The innkeep lifted his arm to clout the minstrel about the ear for his insolence.

A shame, though richly deserved. But the Cobra made a sound of horrified protest. In the confusion the minstrel managed to duck under the innkeep’s arm and onto his feet, strings of his lyre already strumming.

He gave the Cobra a last, cold look before he turned his back on them.

“Apologies, my lord, he’s no idea how to speak to his betters. I can have him beaten or thrown out of doors if it’s your pleasure.”

The Cobra gave the innkeep a look almost as cold as the minstrel’s. “It would be my pleasure to hear him sing.”

“You’re too kind and forbearing, my lord. I’ll say one thing for him, it’s why I keep him on despite his nasty temper. He can sing.”

He could and did. The small, smoky inn was suddenly filled from floor to rafters with melody.

The minstrel’s long fingers moved so rapidly over the strings of the lyre that the dancing strings seemed to glitter.

Or perhaps the glitter was in Caracalla’s eyes.

The minstrel’s voice was a clarion call to sorrow, as though sound and tragedy could travel far enough to ring the stars like bells.

Before, she felt all her tears had dried up in the fire that burned the manor.

Listening to his voice, Caracalla felt it might be possible to cry.

That was the strange magic of a tragic song or story.

When they made you cry, they made you feel better.

They promised you were not alone in sorrow, that others had suffered and survived to tell the tale.

“Oh, I sing the saddest song

What must be, shall be.

Show me a hero, and

I’ll write you a—”

The Cobra called out, “Stop!”

The glow and glamour of the song cut off, like a door rudely slammed on someone bearing a gift. Merel the minstrel turned frostily to the Cobra. “I thought you wished to hear a song.”

“The story tries to fall back into place. The story wants certain events to happen,” murmured the Cobra, so low Caracalla didn’t think he intended anyone to hear.

If you wanted a Valerius not to hear, best to whisper in another room. In another country.

Louder, the Cobra told Merel: “Not that song. You heard that one in a dream, didn’t you? Don’t trust what comes in dreams. Sing me one of the songs you wrote yourself.” He leaned forward. “I want to hear you. Please.”

Caracalla thought he would offer money. Enough coin would persuade any hungry travelling minstrel to do whatever he wanted.
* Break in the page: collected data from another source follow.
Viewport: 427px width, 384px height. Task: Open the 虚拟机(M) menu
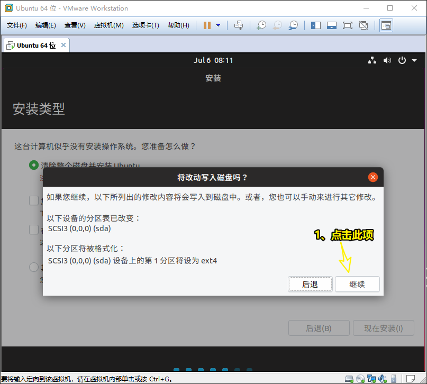[108, 25]
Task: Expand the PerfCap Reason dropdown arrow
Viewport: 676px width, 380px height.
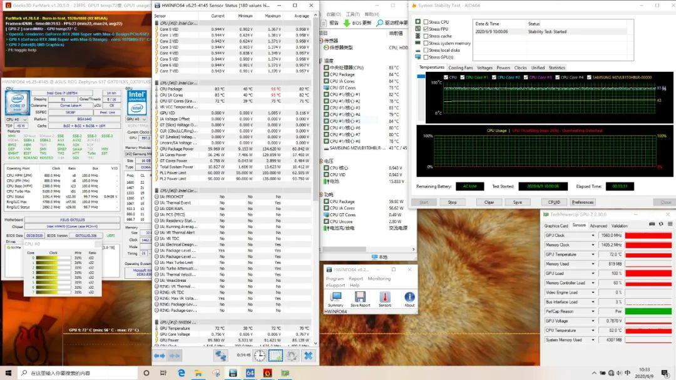Action: [x=593, y=311]
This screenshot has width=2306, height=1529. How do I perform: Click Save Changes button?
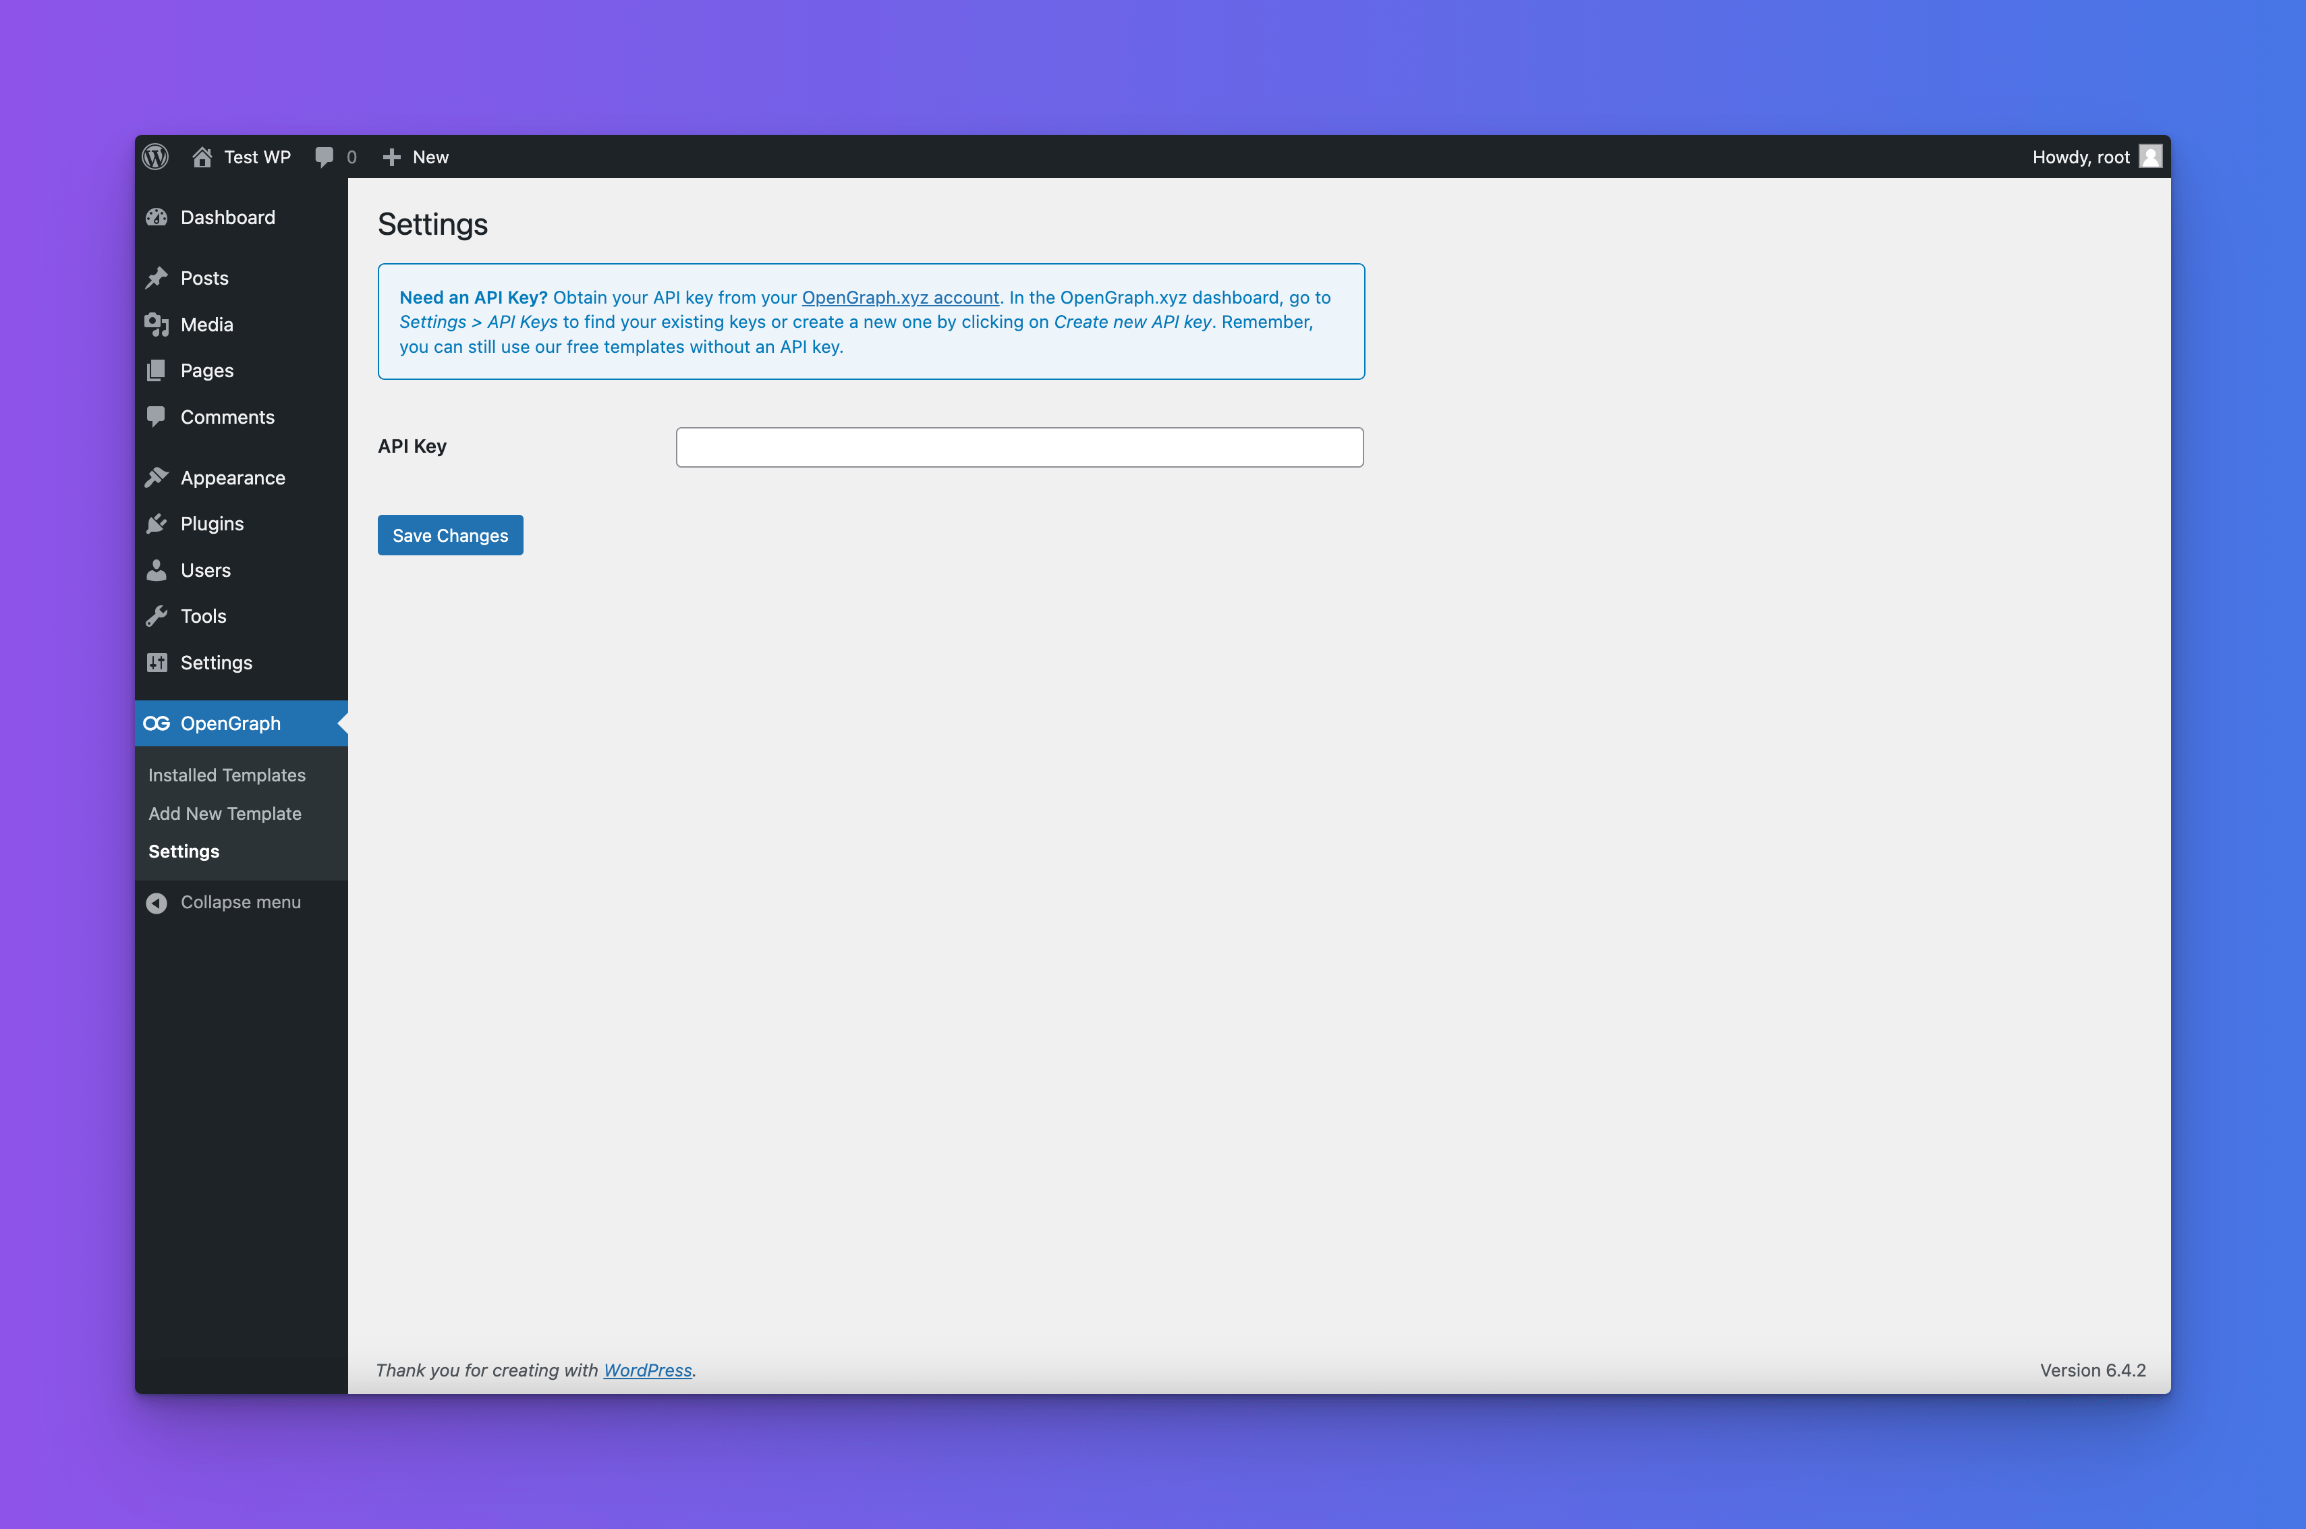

But the only gold the Cobra offered was his imploring voice, the absolute sincerity of his attention, and his shining undeniable charm.
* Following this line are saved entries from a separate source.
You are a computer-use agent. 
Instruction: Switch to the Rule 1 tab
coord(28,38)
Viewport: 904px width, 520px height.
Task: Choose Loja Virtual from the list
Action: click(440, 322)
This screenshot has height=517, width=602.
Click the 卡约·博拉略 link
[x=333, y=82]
Even the cold minstrel said grudgingly, “Oh, very well,”

The strings started to fly once more, in a gleaming blur.

His voice began sad and beautiful and all-encompassing as before, a mourning song for all the world, nothing but grief.
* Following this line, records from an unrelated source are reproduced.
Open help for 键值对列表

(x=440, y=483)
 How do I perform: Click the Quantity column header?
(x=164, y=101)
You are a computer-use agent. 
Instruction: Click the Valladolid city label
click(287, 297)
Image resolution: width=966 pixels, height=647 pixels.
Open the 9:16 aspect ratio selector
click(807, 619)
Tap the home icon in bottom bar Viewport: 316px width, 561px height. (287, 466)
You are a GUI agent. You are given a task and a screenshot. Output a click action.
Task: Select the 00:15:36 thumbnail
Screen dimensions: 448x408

Then the song changed and turned, suddenly coloured with anger and joy and a dozen different feelings, a rainbow of emotion defying the rain. Caracalla sat amazed.

“All those not born heroes, rise

Stars don’t shine, true love lies.

If you have no hope any more,

That’s what we need singing for.”

Caracalla might sit amazed, but nothing held the Cobra long.

He was listening in evident pleasure one moment.

He was on his feet the next, and for a wonder she was too.

He swung her right off the floor, and the Cobra and the song carried Caracalla in a whirl around the room, up to their ankles in wood shavings, throat still burning from smoke and sobs as she laughed.

She had imagined dancing with the Cobra a thousand times, always in a ballroom surrounded by her proud family and courtiers sorry they’d ever doubted her, sailing on a marble floor in a glittering ball gown with puff sleeves.

That was a beautiful fantasy and this was real and terrible, yet somehow still beautiful.

“We who fight but never win

If even trying was a sin,

Oh, we never stood a chance.

All that we can do is dance.”

When the Cobra dumped Caracalla, too breathless to laugh any more, onto the bench, Ink leaned forward and hissed, “Shouldn’t we be lying low to avoid detection, my lord?”

“I don’t think lying low would work for me,” said the Cobra. “Not really my style.”